*Instructions to follow:* Quote the records word for word, from the line with "This screenshot has height=601, width=2378." up to and including the line with "1210x1920 pixels. pos(131,927)".
▶
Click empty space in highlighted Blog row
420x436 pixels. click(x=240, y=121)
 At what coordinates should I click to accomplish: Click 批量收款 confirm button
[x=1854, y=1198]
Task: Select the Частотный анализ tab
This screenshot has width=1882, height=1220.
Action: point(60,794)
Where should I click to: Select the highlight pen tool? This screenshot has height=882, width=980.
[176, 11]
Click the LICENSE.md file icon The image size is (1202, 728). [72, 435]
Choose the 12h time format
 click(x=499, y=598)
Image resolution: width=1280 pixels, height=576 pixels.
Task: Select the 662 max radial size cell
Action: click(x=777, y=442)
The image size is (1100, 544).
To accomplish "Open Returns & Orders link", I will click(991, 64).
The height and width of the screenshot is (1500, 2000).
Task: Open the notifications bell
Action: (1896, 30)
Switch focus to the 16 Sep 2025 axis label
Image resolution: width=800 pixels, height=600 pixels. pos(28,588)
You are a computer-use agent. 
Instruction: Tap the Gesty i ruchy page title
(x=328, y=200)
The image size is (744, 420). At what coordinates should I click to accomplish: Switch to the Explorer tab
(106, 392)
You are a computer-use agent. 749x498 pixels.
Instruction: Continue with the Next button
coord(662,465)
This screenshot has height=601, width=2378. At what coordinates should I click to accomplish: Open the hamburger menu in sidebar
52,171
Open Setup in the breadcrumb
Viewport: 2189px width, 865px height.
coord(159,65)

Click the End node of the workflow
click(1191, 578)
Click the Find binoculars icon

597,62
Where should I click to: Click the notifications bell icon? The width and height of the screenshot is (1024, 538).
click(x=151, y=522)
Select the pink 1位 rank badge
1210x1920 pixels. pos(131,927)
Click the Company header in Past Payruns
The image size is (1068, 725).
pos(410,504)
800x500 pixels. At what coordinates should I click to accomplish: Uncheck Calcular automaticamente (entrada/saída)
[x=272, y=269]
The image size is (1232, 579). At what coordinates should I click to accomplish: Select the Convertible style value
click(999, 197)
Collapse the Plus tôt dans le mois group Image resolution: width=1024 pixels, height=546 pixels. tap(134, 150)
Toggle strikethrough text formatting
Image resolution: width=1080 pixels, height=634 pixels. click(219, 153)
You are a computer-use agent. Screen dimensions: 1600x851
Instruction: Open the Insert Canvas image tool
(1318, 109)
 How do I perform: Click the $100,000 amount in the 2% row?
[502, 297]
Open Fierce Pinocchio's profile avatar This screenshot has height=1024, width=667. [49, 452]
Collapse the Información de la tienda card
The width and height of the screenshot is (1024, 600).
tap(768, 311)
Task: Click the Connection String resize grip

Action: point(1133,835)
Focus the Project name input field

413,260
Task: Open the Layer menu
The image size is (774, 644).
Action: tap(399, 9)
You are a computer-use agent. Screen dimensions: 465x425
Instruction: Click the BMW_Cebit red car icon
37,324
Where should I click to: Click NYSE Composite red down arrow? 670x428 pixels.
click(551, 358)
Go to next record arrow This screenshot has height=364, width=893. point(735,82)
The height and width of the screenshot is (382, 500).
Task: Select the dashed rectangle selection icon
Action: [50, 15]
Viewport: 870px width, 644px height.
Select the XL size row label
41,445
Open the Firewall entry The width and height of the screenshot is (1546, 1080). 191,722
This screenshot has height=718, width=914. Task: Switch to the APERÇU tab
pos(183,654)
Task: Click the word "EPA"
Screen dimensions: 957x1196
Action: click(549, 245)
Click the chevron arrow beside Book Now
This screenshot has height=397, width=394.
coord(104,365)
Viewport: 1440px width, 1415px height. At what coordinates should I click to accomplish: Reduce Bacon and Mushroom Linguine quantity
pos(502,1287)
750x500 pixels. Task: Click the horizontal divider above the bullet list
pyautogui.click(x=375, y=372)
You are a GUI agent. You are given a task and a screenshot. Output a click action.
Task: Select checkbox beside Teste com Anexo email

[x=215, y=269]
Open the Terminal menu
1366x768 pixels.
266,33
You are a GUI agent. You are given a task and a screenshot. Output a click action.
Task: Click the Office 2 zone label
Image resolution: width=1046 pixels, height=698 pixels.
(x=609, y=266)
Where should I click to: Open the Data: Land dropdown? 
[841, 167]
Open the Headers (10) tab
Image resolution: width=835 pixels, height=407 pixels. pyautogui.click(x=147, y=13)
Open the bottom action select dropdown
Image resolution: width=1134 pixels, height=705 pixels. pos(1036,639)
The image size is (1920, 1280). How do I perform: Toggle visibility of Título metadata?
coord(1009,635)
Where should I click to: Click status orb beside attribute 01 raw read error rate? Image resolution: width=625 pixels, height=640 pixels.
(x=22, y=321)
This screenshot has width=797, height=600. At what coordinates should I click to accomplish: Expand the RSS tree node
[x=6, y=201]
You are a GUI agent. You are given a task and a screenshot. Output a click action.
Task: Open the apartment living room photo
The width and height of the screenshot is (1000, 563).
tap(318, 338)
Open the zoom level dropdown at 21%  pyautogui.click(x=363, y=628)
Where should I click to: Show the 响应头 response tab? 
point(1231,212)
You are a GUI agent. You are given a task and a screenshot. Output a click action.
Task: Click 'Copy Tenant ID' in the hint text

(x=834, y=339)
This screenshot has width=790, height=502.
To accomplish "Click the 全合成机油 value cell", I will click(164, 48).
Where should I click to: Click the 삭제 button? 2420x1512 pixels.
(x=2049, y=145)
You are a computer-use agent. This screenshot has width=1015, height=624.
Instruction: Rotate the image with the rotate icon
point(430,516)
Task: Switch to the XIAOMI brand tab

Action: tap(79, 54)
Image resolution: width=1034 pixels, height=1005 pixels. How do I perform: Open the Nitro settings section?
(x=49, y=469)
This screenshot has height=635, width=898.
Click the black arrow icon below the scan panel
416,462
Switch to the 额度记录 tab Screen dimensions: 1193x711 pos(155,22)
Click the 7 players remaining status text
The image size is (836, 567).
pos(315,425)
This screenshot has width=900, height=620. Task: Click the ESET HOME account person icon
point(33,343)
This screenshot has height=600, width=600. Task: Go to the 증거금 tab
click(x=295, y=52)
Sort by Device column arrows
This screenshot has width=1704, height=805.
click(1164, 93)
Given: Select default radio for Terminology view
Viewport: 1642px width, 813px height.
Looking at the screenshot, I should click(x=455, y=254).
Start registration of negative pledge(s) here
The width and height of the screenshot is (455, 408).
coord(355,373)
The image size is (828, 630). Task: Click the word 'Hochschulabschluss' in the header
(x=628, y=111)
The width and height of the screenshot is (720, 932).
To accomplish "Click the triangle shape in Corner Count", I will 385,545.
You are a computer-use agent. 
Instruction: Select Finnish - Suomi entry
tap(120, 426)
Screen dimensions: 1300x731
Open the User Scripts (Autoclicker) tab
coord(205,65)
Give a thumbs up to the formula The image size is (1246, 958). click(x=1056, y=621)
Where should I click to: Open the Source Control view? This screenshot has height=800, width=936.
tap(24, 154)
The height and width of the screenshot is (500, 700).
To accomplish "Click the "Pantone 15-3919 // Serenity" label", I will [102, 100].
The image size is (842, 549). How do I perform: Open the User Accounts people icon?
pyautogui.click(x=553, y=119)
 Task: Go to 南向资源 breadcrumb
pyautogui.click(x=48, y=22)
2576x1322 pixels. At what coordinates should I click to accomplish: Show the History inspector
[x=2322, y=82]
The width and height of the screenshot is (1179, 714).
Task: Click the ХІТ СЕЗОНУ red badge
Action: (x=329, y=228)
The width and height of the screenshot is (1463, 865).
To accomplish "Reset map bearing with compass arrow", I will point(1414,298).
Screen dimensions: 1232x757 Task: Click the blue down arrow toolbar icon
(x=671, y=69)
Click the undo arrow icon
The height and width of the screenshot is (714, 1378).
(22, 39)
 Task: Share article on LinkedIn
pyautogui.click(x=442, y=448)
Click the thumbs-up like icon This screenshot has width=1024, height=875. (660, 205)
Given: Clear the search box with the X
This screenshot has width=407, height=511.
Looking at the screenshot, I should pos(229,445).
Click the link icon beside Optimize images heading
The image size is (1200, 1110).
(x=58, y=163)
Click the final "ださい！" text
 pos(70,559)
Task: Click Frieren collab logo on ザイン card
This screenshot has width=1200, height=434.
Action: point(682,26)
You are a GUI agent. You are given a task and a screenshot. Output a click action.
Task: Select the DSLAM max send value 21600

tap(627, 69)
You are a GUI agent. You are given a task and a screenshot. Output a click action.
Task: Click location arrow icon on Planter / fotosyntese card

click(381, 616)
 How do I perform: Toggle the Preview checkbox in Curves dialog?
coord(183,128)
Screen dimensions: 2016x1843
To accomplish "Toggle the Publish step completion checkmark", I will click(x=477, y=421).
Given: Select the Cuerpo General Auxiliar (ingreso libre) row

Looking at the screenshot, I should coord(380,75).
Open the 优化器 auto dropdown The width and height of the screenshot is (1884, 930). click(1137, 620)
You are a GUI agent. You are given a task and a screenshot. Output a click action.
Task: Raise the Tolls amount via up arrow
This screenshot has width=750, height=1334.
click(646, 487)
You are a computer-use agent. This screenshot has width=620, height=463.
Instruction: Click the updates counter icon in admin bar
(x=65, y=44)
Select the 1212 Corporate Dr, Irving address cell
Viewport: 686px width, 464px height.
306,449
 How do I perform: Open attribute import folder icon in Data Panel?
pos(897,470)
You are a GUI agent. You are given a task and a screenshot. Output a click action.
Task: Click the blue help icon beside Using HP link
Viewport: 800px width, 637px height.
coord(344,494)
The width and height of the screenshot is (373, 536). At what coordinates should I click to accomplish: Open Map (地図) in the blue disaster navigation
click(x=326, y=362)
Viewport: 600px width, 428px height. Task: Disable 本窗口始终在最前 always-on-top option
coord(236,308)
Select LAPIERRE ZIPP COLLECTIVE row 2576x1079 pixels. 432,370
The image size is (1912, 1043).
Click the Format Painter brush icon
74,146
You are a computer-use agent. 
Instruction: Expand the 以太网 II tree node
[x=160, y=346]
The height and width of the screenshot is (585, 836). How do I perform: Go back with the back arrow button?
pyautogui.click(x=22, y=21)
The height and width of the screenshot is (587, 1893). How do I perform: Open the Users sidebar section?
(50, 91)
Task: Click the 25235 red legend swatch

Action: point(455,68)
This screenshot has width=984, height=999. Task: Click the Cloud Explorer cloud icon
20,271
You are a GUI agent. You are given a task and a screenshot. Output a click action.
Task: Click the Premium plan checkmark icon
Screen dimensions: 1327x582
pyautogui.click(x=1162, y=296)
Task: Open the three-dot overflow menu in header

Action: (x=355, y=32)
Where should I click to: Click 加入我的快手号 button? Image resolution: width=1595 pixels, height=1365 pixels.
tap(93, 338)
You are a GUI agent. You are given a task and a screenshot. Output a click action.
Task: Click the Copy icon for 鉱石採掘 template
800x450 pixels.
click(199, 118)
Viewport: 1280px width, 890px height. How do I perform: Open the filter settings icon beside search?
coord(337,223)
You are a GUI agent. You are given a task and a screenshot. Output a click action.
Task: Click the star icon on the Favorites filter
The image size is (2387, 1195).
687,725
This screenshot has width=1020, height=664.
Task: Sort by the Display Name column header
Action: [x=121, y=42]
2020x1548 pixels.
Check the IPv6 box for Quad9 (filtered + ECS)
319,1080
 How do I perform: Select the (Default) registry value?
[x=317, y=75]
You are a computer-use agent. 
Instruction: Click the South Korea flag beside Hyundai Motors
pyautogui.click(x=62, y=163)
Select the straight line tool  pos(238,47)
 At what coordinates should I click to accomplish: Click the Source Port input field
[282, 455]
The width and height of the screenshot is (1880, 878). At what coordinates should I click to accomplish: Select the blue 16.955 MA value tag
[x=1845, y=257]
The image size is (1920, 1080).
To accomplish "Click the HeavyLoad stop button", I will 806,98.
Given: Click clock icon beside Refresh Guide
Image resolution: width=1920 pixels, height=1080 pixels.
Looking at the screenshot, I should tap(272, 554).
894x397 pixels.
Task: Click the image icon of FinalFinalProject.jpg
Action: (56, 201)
◀
*Answer to the problem:*
This screenshot has height=601, width=2378. At what coordinates should I click to accomplish: Open the hamburger menu in sidebar
52,171
Open Setup in the breadcrumb
Viewport: 2189px width, 865px height.
coord(159,65)

Click the End node of the workflow
click(1191, 578)
Click the Find binoculars icon

597,62
Where should I click to: Click the notifications bell icon? The width and height of the screenshot is (1024, 538).
click(x=151, y=522)
Select the pink 1位 rank badge
1210x1920 pixels. pos(131,927)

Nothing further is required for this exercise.